I can't find out what I have here. the # on the front of the block Pass side is 675963 WT there is a brass tag almost behind the W/P below the intake its# is RC26 6991 could some one tell me what this means the engine is in a 67 GTO convert.
Thanks Charlie


----------



## likethat (Oct 5, 2007)

Need the block casting number and date code off the back of the engine block by the trans it is on the side a bit










WT on a 400 block that is 1967 is an H.O. also for 68

WT can mean hi horse power or small v8 just depends on the casting and date code.

also the head number and date will help


----------



## 05GTO (Oct 6, 2004)

Charlie,

WT was the letter code for a 400 CID GTO engine with 335 hp and a manual transmission,

675963 is the engine unit number which is also listed on the PHS billing history in the first part of 67. 

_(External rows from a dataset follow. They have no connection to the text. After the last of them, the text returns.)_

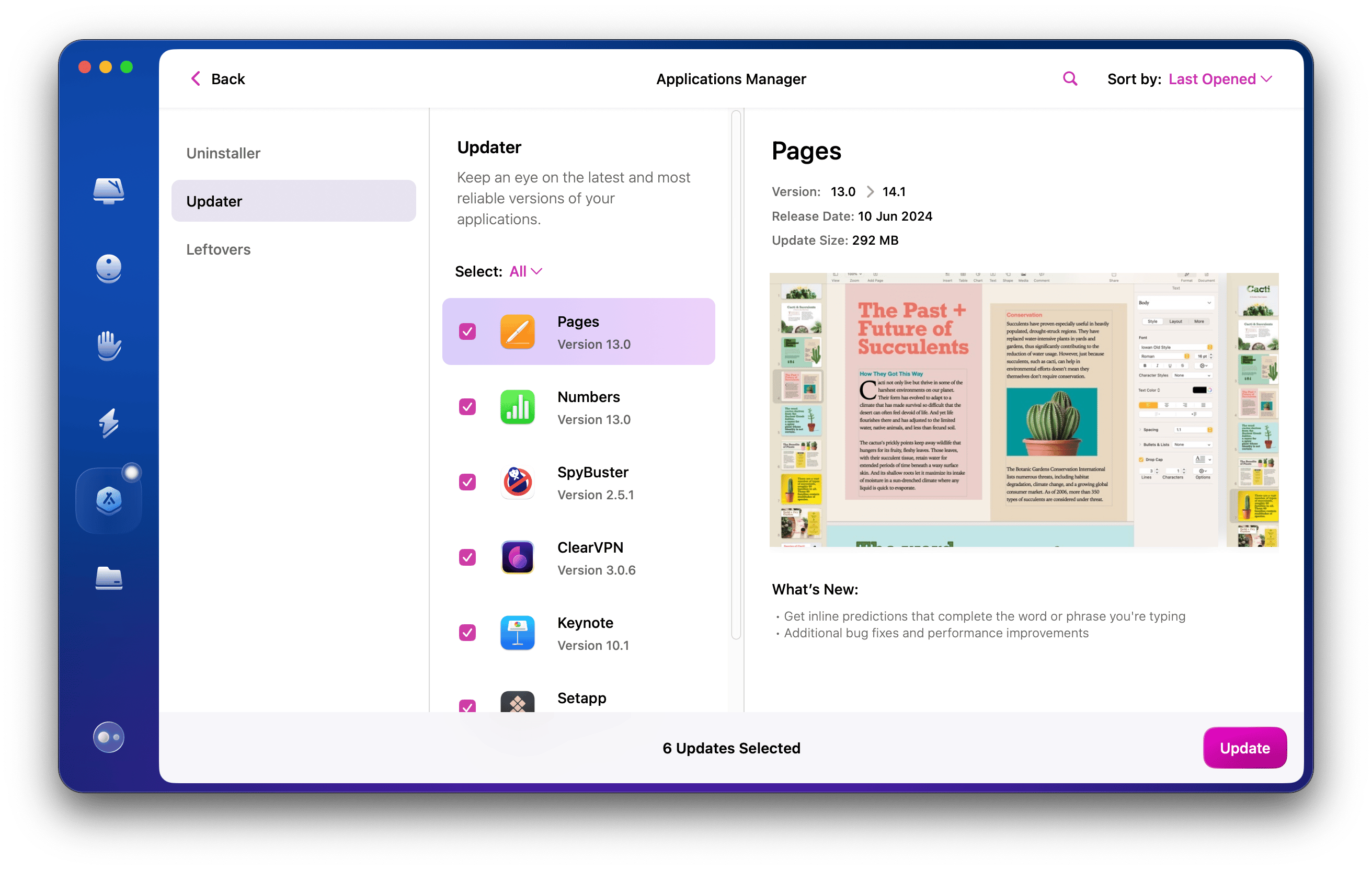
Task: Open the Cleanup ball icon in sidebar
Action: 108,268
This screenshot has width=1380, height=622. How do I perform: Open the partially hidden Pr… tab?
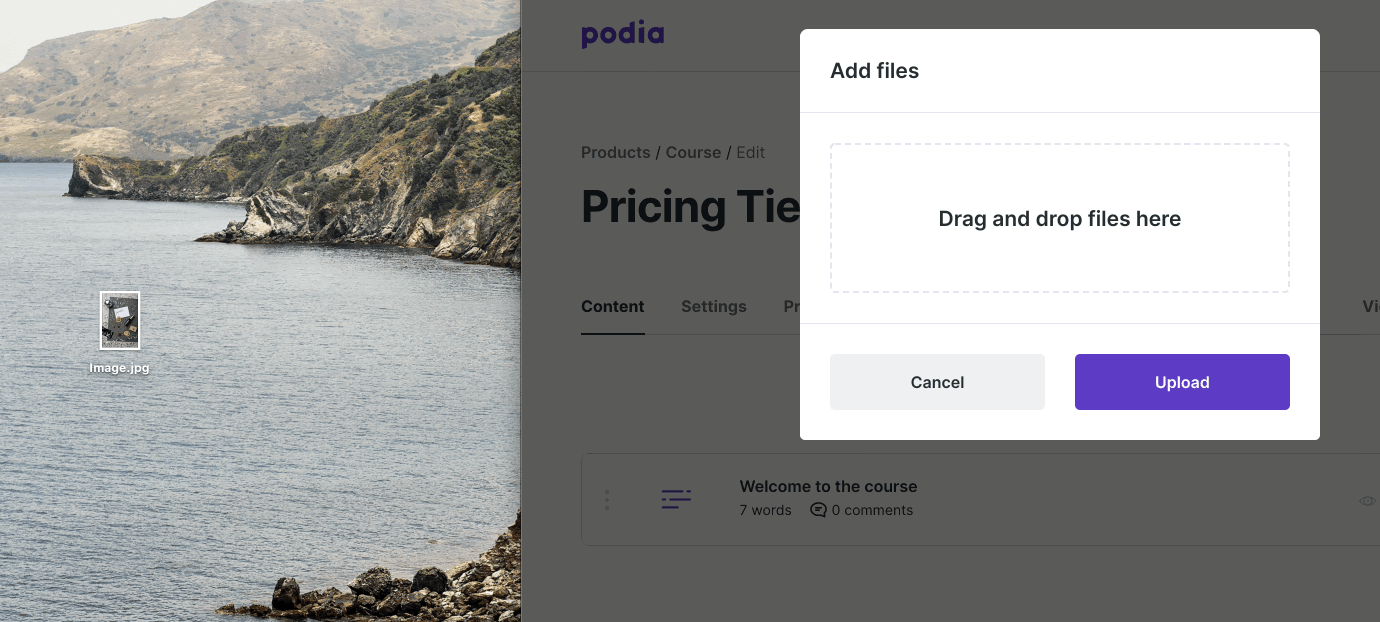tap(791, 306)
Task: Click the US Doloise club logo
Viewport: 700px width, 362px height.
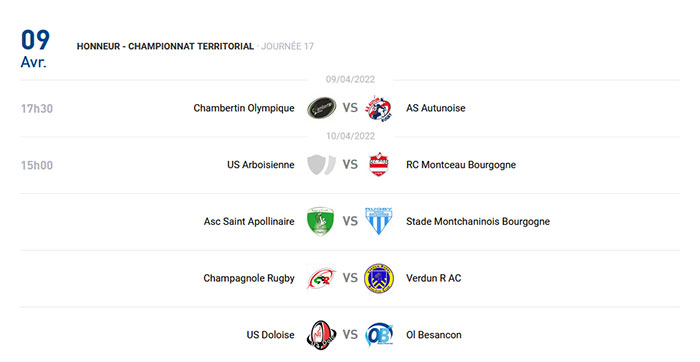Action: [321, 335]
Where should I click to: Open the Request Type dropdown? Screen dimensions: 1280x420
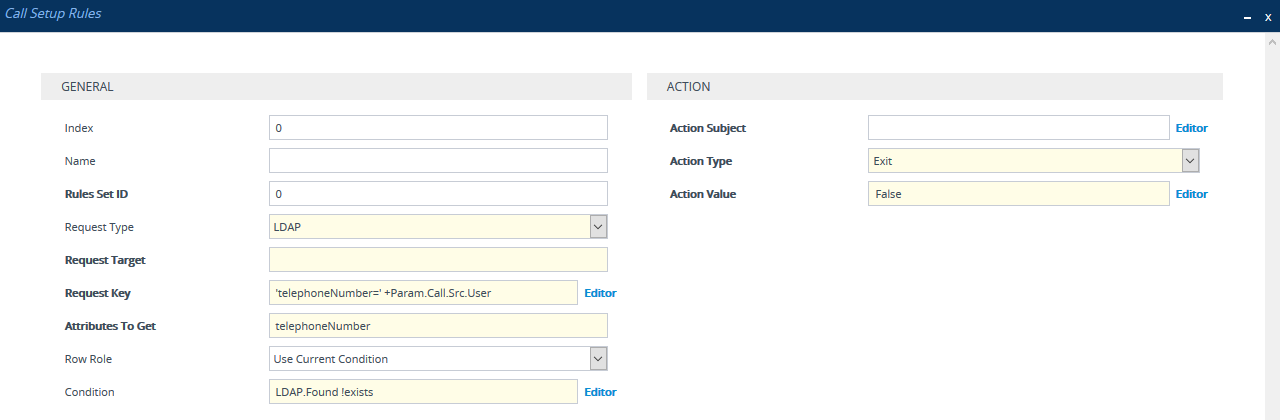(438, 227)
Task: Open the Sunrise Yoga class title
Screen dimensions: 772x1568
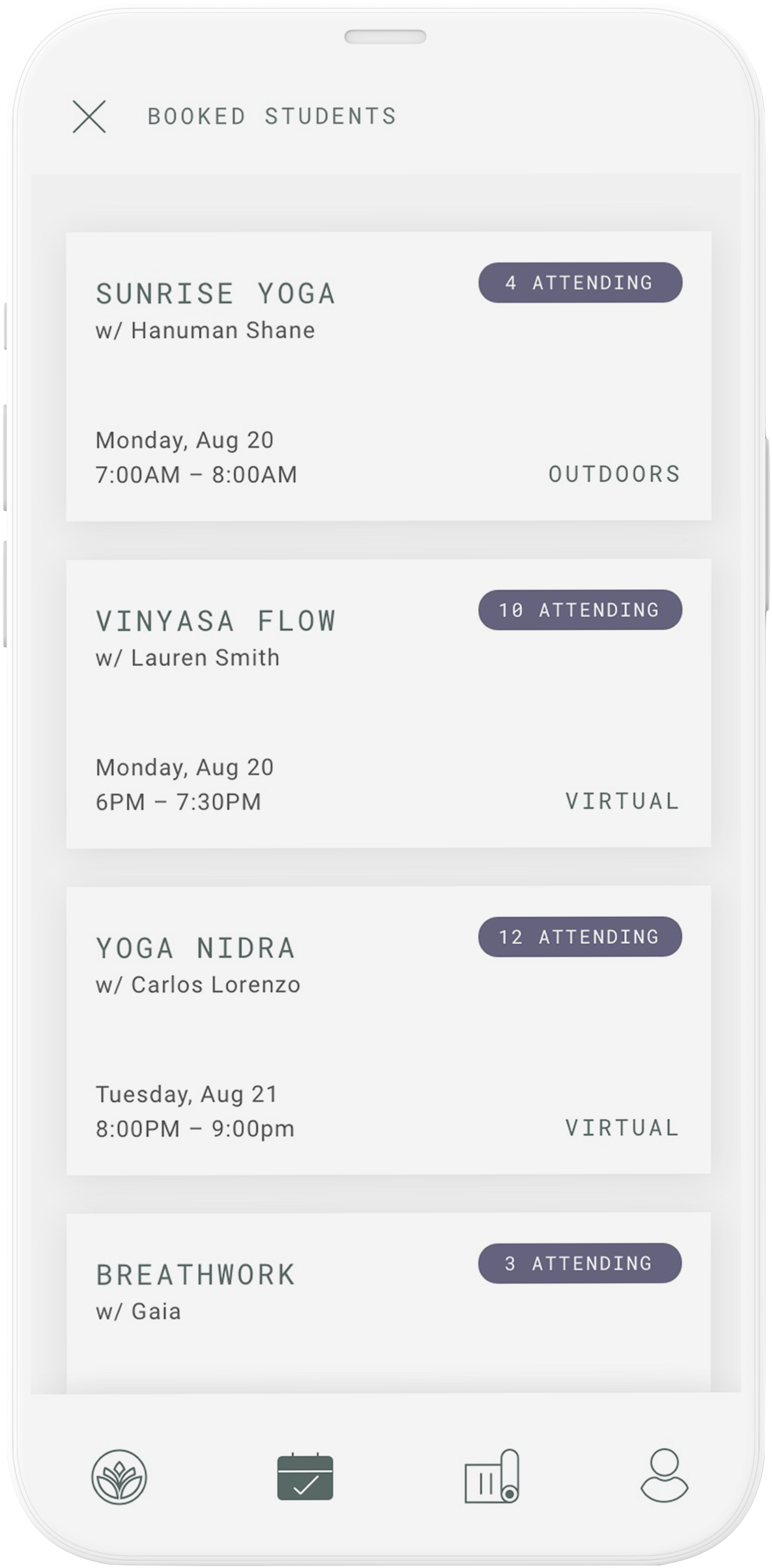Action: pyautogui.click(x=216, y=294)
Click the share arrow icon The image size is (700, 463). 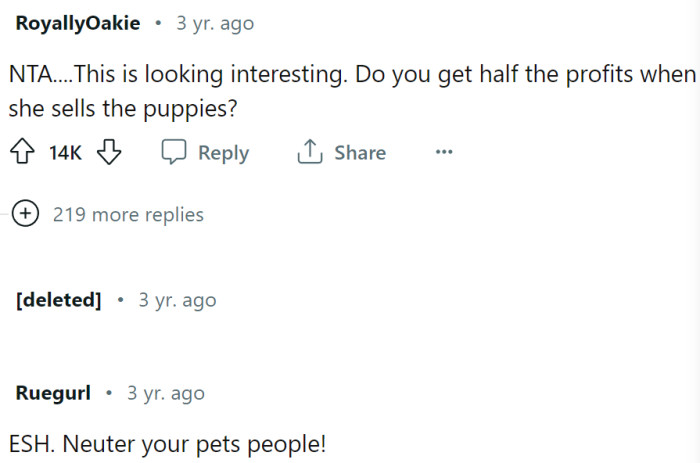coord(309,153)
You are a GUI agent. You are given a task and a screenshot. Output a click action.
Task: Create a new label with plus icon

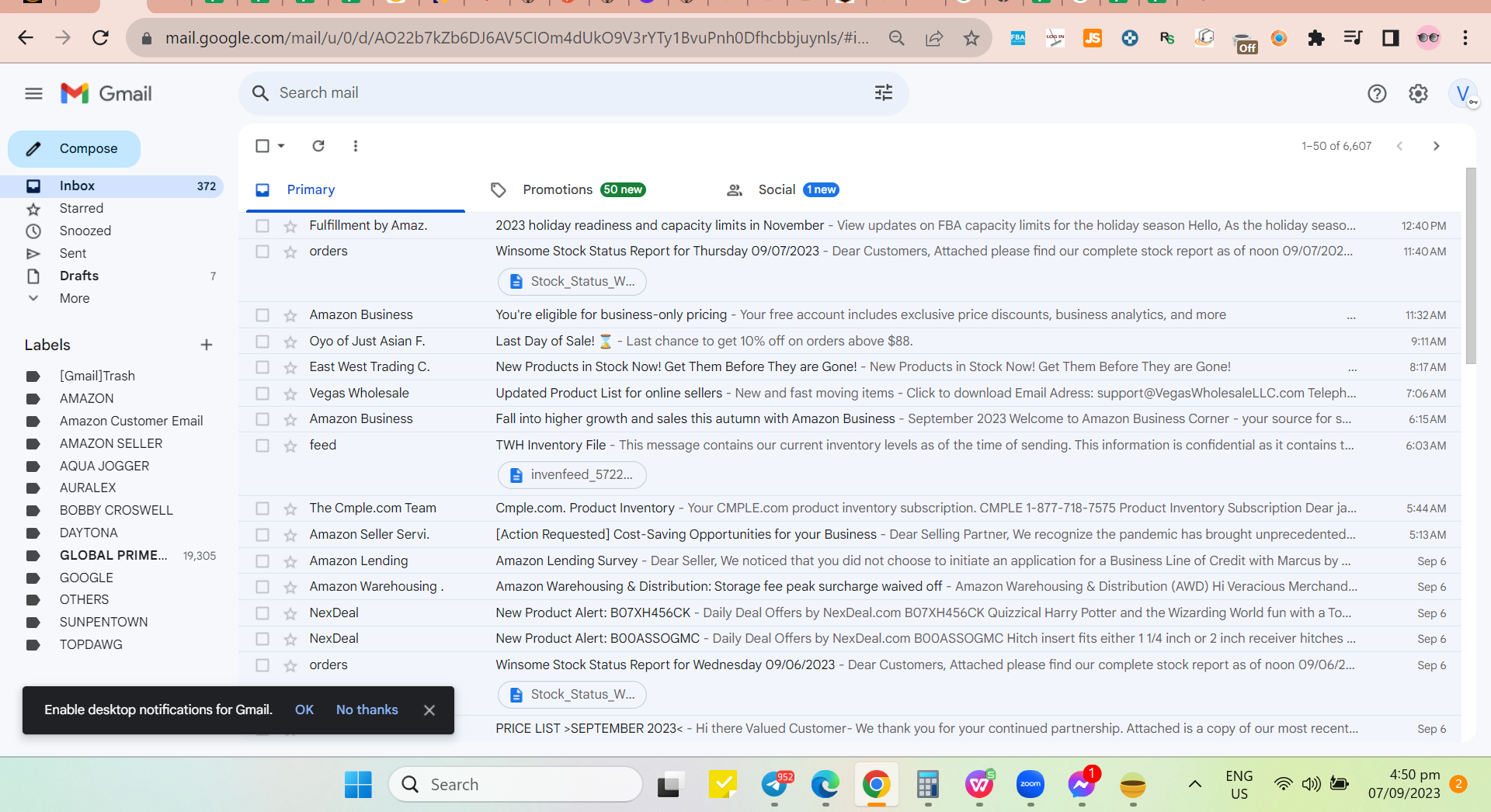[x=207, y=345]
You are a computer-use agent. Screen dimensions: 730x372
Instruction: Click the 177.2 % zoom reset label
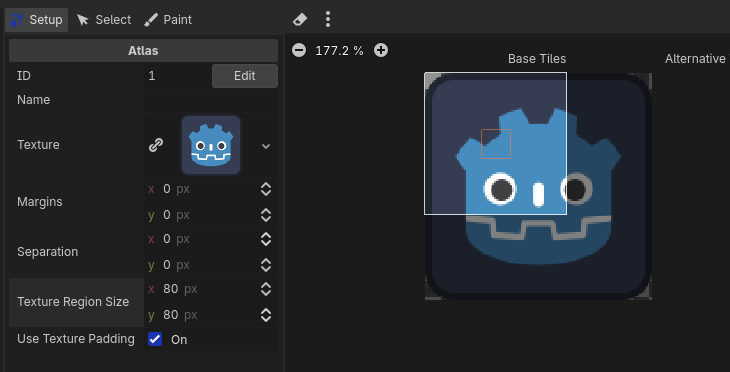pyautogui.click(x=339, y=51)
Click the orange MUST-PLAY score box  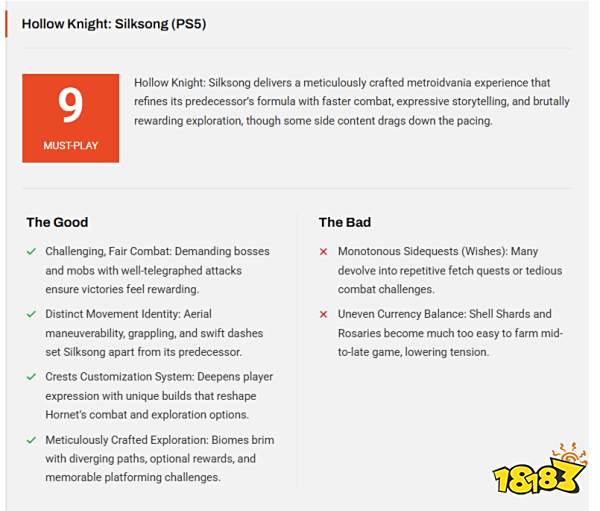click(x=71, y=118)
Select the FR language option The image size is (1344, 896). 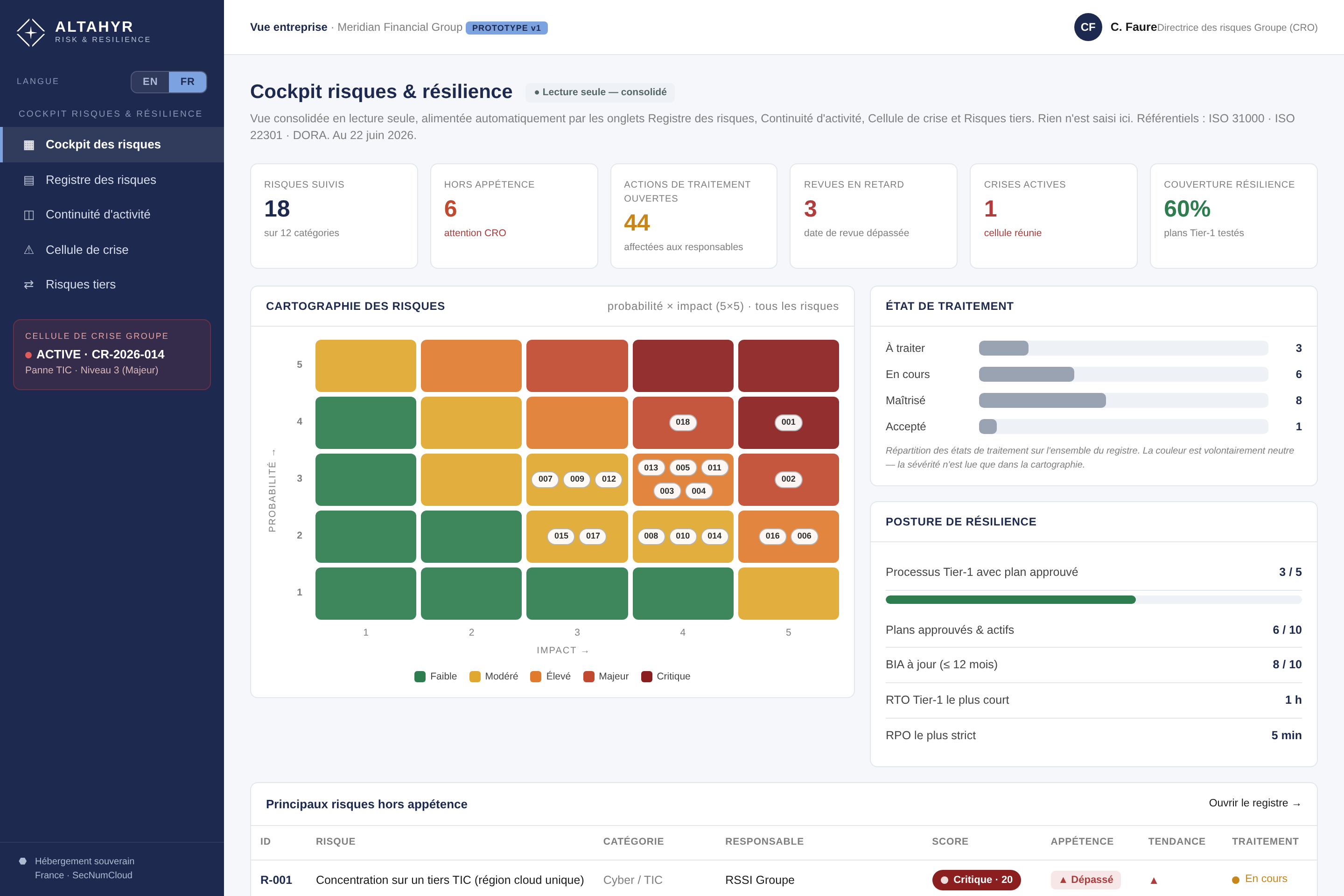(x=188, y=82)
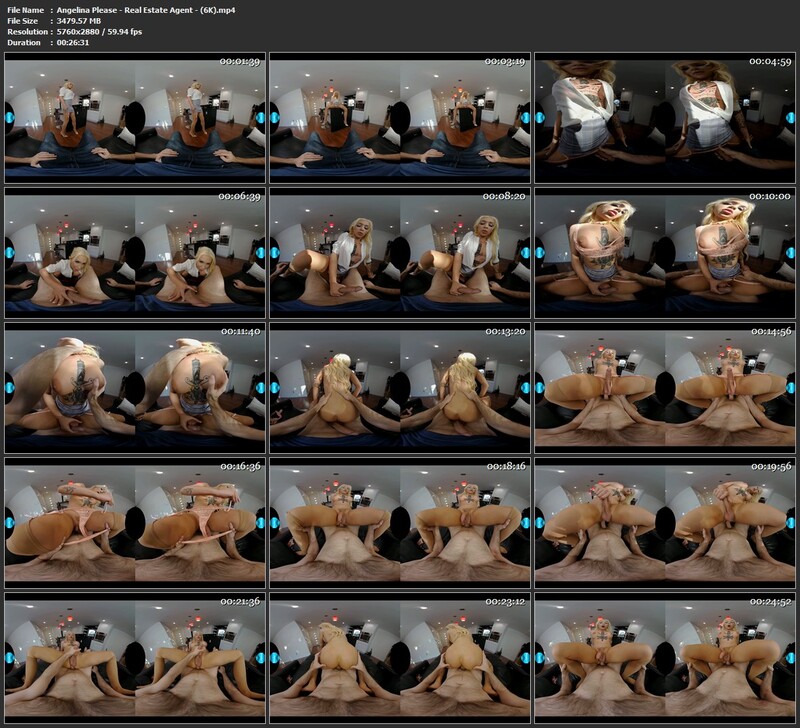Open the thumbnail at 00:11:40
Image resolution: width=800 pixels, height=728 pixels.
[135, 387]
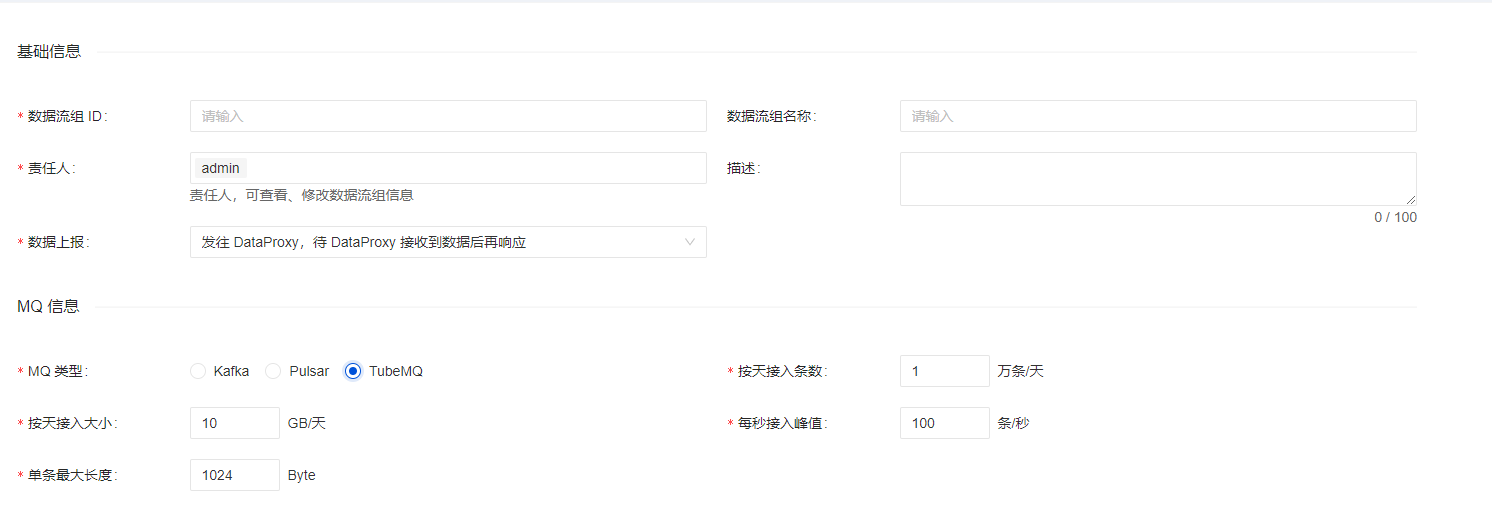Image resolution: width=1492 pixels, height=514 pixels.
Task: Click the 基础信息 section heading
Action: coord(49,52)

Can you post pictures of the brass tag?


----------



## likethat (Oct 5, 2007)

Oops! yea 335 sorry for the miss info


----------



## cffisher (Nov 17, 2010)

Well I have spent more time on the GTO the engine is a 389 tri-power that was a stick (9778789with 670 heads). The trans is a 400 someone changed it out back in the 70s as the car has been sitting since 80. Since I have no experiance with GTO's I plan on selling engine and intake seperate from car, all is forsale Thanks for all your help in finding out what I have


----------



## pontiac (Mar 6, 2011)

sorry, WT was a 4 bbl, WS was the tri-power in 66. With 670 heads, that would be a mis-match since the pistons or valvetrain would have been changed to avoid the potential interference issue. What is the intake manifold casting no?


----------



## cffisher (Nov 17, 2010)

9782898 intake GM# So what is the engine the numbers on the back of block by distributor are 9778789 F166 front of block WT 675963 heads 670 vin # 242677P179413


----------